Exercise prompt:
Show all the lines in the data below that include the word "computer".

Material for this task:
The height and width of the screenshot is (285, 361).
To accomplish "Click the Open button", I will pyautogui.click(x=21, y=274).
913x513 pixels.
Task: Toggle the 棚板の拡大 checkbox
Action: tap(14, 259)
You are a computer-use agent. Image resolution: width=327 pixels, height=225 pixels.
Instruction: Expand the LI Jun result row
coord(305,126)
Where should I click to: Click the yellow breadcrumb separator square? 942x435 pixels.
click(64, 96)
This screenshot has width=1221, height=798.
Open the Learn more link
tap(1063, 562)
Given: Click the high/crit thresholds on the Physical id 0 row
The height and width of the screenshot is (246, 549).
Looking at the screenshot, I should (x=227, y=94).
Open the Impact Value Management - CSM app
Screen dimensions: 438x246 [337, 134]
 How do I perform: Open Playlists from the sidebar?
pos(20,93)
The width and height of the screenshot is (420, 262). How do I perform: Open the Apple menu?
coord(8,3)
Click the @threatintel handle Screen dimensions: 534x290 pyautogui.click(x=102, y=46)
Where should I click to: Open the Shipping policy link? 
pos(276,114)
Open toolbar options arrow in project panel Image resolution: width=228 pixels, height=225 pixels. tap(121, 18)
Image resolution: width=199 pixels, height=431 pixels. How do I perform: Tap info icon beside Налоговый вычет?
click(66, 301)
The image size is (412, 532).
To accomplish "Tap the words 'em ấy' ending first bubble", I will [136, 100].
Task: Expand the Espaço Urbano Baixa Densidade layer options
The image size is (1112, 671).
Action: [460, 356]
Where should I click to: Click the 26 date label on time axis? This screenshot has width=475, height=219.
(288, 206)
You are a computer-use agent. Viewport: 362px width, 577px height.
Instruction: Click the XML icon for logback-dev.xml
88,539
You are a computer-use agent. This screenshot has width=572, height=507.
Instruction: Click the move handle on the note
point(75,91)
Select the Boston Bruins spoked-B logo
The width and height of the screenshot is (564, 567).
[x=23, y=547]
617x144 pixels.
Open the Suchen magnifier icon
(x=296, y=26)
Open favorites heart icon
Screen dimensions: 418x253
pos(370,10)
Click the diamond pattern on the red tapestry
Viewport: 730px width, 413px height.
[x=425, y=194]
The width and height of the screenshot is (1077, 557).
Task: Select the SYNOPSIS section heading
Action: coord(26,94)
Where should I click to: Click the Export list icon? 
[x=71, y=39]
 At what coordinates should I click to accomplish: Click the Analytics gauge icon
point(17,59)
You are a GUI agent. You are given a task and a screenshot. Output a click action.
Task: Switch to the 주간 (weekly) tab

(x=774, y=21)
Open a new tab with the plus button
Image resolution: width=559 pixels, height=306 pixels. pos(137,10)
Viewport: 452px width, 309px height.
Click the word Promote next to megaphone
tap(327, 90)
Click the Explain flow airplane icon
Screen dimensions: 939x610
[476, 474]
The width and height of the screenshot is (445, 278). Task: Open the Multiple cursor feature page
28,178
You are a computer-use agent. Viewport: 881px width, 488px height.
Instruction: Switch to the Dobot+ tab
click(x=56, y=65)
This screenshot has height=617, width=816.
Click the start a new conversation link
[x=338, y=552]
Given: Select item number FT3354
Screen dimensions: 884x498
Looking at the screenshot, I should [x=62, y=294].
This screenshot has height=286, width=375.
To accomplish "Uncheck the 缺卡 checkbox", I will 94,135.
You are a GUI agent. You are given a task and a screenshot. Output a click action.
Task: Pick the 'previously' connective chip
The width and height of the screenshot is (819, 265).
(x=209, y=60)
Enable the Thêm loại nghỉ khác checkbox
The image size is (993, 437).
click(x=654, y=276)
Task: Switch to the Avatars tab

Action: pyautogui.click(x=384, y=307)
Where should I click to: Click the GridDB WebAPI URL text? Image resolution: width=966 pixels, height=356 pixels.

Result of the exercise:
You are a computer-use agent. Image resolution: width=327 pixels, height=225 pixels.
You are a computer-use agent. Viewport: 362px width, 577px height.
You are a computer-use agent. This screenshot has width=572, height=507.
You are a computer-use agent. Viewport: 881px width, 488px height.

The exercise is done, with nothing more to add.